>> begin MATERIAL
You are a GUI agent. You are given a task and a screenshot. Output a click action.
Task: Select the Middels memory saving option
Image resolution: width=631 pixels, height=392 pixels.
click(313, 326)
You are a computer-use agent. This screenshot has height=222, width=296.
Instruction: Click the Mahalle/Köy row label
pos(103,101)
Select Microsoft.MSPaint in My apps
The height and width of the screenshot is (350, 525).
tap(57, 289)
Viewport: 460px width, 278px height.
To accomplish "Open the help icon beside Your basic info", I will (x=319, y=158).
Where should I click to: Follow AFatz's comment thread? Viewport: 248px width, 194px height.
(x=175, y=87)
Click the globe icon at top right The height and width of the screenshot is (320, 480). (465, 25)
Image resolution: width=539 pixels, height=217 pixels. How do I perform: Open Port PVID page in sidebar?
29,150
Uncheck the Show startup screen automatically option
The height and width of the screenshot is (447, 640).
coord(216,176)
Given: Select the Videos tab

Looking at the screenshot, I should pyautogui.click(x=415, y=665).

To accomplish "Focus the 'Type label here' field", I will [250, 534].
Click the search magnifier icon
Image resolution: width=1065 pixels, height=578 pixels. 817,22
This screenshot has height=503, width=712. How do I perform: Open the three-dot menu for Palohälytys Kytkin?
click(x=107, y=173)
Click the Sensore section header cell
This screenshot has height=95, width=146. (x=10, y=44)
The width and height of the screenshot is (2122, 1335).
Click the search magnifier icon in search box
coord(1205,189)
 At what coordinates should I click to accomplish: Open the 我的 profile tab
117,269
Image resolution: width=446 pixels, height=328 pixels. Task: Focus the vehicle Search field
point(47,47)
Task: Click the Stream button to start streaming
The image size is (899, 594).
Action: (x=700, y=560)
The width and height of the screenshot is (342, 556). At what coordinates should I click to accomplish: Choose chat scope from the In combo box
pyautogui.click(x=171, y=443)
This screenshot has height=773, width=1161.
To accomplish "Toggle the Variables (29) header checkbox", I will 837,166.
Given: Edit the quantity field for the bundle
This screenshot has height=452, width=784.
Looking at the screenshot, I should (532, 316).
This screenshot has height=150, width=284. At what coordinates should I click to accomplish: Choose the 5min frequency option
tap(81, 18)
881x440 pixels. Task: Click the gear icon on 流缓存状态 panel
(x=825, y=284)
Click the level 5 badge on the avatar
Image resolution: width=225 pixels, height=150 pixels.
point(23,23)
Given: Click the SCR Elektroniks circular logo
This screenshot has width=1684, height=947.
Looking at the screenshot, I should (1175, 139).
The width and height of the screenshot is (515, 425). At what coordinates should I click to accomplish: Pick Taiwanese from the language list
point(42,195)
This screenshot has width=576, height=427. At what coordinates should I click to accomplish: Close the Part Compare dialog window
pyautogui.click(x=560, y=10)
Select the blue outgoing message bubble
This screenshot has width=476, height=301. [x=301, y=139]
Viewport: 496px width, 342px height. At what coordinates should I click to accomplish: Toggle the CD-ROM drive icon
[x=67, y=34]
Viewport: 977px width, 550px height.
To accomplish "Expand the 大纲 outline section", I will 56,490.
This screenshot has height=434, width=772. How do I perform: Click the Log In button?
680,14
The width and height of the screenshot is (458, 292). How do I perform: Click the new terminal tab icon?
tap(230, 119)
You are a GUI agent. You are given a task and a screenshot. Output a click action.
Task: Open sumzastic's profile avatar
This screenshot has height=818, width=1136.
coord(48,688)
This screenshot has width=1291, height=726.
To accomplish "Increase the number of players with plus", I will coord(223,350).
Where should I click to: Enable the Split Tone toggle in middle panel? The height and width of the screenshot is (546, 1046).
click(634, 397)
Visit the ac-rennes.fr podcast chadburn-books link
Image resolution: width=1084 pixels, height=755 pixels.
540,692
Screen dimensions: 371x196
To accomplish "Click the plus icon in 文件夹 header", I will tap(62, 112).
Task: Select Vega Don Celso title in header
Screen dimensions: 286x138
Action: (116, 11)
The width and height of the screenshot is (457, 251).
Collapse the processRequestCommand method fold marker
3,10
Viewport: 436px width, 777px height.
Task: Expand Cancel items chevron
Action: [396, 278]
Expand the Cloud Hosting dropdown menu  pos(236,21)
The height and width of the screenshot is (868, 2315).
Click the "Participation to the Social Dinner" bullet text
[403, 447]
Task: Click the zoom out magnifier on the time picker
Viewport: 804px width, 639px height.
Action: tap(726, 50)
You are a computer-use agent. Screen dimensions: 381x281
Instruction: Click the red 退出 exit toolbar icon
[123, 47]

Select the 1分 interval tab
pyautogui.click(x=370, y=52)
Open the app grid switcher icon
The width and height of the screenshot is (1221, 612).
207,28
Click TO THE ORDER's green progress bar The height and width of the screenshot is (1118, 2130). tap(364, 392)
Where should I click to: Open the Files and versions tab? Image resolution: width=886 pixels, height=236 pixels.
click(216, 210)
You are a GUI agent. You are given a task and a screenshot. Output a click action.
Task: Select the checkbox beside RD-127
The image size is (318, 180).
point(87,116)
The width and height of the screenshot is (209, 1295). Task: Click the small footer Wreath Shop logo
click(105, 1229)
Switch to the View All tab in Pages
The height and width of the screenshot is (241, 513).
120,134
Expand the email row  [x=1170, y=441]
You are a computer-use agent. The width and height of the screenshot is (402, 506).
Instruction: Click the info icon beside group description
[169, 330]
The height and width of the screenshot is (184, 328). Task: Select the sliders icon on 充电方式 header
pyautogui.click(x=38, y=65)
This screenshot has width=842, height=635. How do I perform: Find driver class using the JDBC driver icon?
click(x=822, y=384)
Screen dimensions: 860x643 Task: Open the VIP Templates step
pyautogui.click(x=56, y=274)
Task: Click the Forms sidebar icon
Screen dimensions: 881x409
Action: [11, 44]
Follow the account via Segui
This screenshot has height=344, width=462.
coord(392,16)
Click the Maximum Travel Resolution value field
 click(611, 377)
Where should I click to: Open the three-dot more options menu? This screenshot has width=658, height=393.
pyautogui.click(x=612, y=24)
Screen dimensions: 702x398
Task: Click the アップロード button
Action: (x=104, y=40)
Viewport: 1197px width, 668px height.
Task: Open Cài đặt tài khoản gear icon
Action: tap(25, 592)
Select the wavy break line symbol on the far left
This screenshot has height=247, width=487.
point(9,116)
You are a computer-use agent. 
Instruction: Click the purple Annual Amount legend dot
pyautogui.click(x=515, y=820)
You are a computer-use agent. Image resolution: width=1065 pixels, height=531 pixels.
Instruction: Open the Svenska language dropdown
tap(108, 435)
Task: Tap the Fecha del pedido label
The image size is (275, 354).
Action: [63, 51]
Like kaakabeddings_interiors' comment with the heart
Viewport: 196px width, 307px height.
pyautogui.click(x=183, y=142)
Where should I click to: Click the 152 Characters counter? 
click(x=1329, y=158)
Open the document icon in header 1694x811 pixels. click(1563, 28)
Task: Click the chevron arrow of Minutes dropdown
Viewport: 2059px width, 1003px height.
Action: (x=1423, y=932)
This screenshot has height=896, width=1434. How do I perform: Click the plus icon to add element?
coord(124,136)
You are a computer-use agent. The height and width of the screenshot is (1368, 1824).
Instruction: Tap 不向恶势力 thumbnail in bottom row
>> end MATERIAL
## [SHORT PROBLEM]
Edit the rows above so that every occurrence of "search magnifier icon" reads "magnifying glass icon" instead, keeping everything else unchanged, and give all the rows again.

## [EXERCISE SOLUTION]
You are a GUI agent. You are given a task and a screenshot. Output a click action.
Task: Select the Middels memory saving option
Image resolution: width=631 pixels, height=392 pixels.
click(313, 326)
You are a computer-use agent. This screenshot has height=222, width=296.
Instruction: Click the Mahalle/Köy row label
pos(103,101)
Select Microsoft.MSPaint in My apps
The height and width of the screenshot is (350, 525).
tap(57, 289)
Viewport: 460px width, 278px height.
To accomplish "Open the help icon beside Your basic info", I will (x=319, y=158).
Where should I click to: Follow AFatz's comment thread? Viewport: 248px width, 194px height.
(x=175, y=87)
Click the globe icon at top right The height and width of the screenshot is (320, 480). (465, 25)
Image resolution: width=539 pixels, height=217 pixels. How do I perform: Open Port PVID page in sidebar?
29,150
Uncheck the Show startup screen automatically option
The height and width of the screenshot is (447, 640).
coord(216,176)
Given: Select the Videos tab

Looking at the screenshot, I should pyautogui.click(x=415, y=665).

To accomplish "Focus the 'Type label here' field", I will [250, 534].
Click the magnifying glass icon
Image resolution: width=1065 pixels, height=578 pixels. 817,22
This screenshot has height=503, width=712. How do I perform: Open the three-dot menu for Palohälytys Kytkin?
click(x=107, y=173)
Click the Sensore section header cell
This screenshot has height=95, width=146. (x=10, y=44)
The width and height of the screenshot is (2122, 1335).
Click the magnifying glass icon in search box
coord(1205,189)
 At what coordinates should I click to accomplish: Open the 我的 profile tab
117,269
Image resolution: width=446 pixels, height=328 pixels. Task: Focus the vehicle Search field
point(47,47)
Task: Click the Stream button to start streaming
The image size is (899, 594).
Action: (x=700, y=560)
The width and height of the screenshot is (342, 556). At what coordinates should I click to accomplish: Choose chat scope from the In combo box
pyautogui.click(x=171, y=443)
This screenshot has height=773, width=1161.
To accomplish "Toggle the Variables (29) header checkbox", I will 837,166.
Given: Edit the quantity field for the bundle
This screenshot has height=452, width=784.
Looking at the screenshot, I should (532, 316).
This screenshot has height=150, width=284. At what coordinates should I click to accomplish: Choose the 5min frequency option
tap(81, 18)
881x440 pixels. Task: Click the gear icon on 流缓存状态 panel
(x=825, y=284)
Click the level 5 badge on the avatar
Image resolution: width=225 pixels, height=150 pixels.
point(23,23)
Given: Click the SCR Elektroniks circular logo
This screenshot has width=1684, height=947.
Looking at the screenshot, I should (1175, 139).
The width and height of the screenshot is (515, 425). At what coordinates should I click to accomplish: Pick Taiwanese from the language list
point(42,195)
This screenshot has width=576, height=427. At what coordinates should I click to accomplish: Close the Part Compare dialog window
pyautogui.click(x=560, y=10)
Select the blue outgoing message bubble
This screenshot has width=476, height=301. [x=301, y=139]
Viewport: 496px width, 342px height. At what coordinates should I click to accomplish: Toggle the CD-ROM drive icon
[x=67, y=34]
Viewport: 977px width, 550px height.
To accomplish "Expand the 大纲 outline section", I will 56,490.
This screenshot has height=434, width=772. How do I perform: Click the Log In button?
680,14
The width and height of the screenshot is (458, 292). How do I perform: Click the new terminal tab icon?
tap(230, 119)
You are a GUI agent. You are given a task and a screenshot. Output a click action.
Task: Open sumzastic's profile avatar
This screenshot has height=818, width=1136.
coord(48,688)
This screenshot has width=1291, height=726.
To accomplish "Increase the number of players with plus", I will coord(223,350).
Where should I click to: Enable the Split Tone toggle in middle panel? The height and width of the screenshot is (546, 1046).
click(634, 397)
Visit the ac-rennes.fr podcast chadburn-books link
Image resolution: width=1084 pixels, height=755 pixels.
540,692
Screen dimensions: 371x196
To accomplish "Click the plus icon in 文件夹 header", I will tap(62, 112).
Task: Select Vega Don Celso title in header
Screen dimensions: 286x138
Action: (116, 11)
The width and height of the screenshot is (457, 251).
Collapse the processRequestCommand method fold marker
3,10
Viewport: 436px width, 777px height.
Task: Expand Cancel items chevron
Action: [396, 278]
Expand the Cloud Hosting dropdown menu  pos(236,21)
The height and width of the screenshot is (868, 2315).
Click the "Participation to the Social Dinner" bullet text
[403, 447]
Task: Click the zoom out magnifier on the time picker
Viewport: 804px width, 639px height.
Action: tap(726, 50)
You are a computer-use agent. Screen dimensions: 381x281
Instruction: Click the red 退出 exit toolbar icon
[123, 47]

Select the 1分 interval tab
pyautogui.click(x=370, y=52)
Open the app grid switcher icon
The width and height of the screenshot is (1221, 612).
207,28
Click TO THE ORDER's green progress bar The height and width of the screenshot is (1118, 2130). tap(364, 392)
Where should I click to: Open the Files and versions tab? Image resolution: width=886 pixels, height=236 pixels.
click(216, 210)
You are a GUI agent. You are given a task and a screenshot. Output a click action.
Task: Select the checkbox beside RD-127
The image size is (318, 180).
point(87,116)
The width and height of the screenshot is (209, 1295). Task: Click the small footer Wreath Shop logo
click(105, 1229)
Switch to the View All tab in Pages
The height and width of the screenshot is (241, 513).
120,134
Expand the email row  [x=1170, y=441]
You are a computer-use agent. The width and height of the screenshot is (402, 506).
Instruction: Click the info icon beside group description
[169, 330]
The height and width of the screenshot is (184, 328). Task: Select the sliders icon on 充电方式 header
pyautogui.click(x=38, y=65)
This screenshot has width=842, height=635. How do I perform: Find driver class using the JDBC driver icon?
click(x=822, y=384)
Screen dimensions: 860x643 Task: Open the VIP Templates step
pyautogui.click(x=56, y=274)
Task: Click the Forms sidebar icon
Screen dimensions: 881x409
Action: [11, 44]
Follow the account via Segui
This screenshot has height=344, width=462.
coord(392,16)
Click the Maximum Travel Resolution value field
 click(611, 377)
Where should I click to: Open the three-dot more options menu? This screenshot has width=658, height=393.
pyautogui.click(x=612, y=24)
Screen dimensions: 702x398
Task: Click the アップロード button
Action: (x=104, y=40)
Viewport: 1197px width, 668px height.
Task: Open Cài đặt tài khoản gear icon
Action: tap(25, 592)
Select the wavy break line symbol on the far left
This screenshot has height=247, width=487.
point(9,116)
You are a computer-use agent. 
Instruction: Click the purple Annual Amount legend dot
pyautogui.click(x=515, y=820)
You are a computer-use agent. Image resolution: width=1065 pixels, height=531 pixels.
Instruction: Open the Svenska language dropdown
tap(108, 435)
Task: Tap the Fecha del pedido label
The image size is (275, 354).
Action: [63, 51]
Like kaakabeddings_interiors' comment with the heart
Viewport: 196px width, 307px height.
pyautogui.click(x=183, y=142)
Where should I click to: Click the 152 Characters counter? 
click(x=1329, y=158)
Open the document icon in header 1694x811 pixels. click(1563, 28)
Task: Click the chevron arrow of Minutes dropdown
Viewport: 2059px width, 1003px height.
Action: (x=1423, y=932)
This screenshot has height=896, width=1434. How do I perform: Click the plus icon to add element?
coord(124,136)
You are a computer-use agent. The height and width of the screenshot is (1368, 1824).
Instruction: Tap 不向恶势力 thumbnail in bottom row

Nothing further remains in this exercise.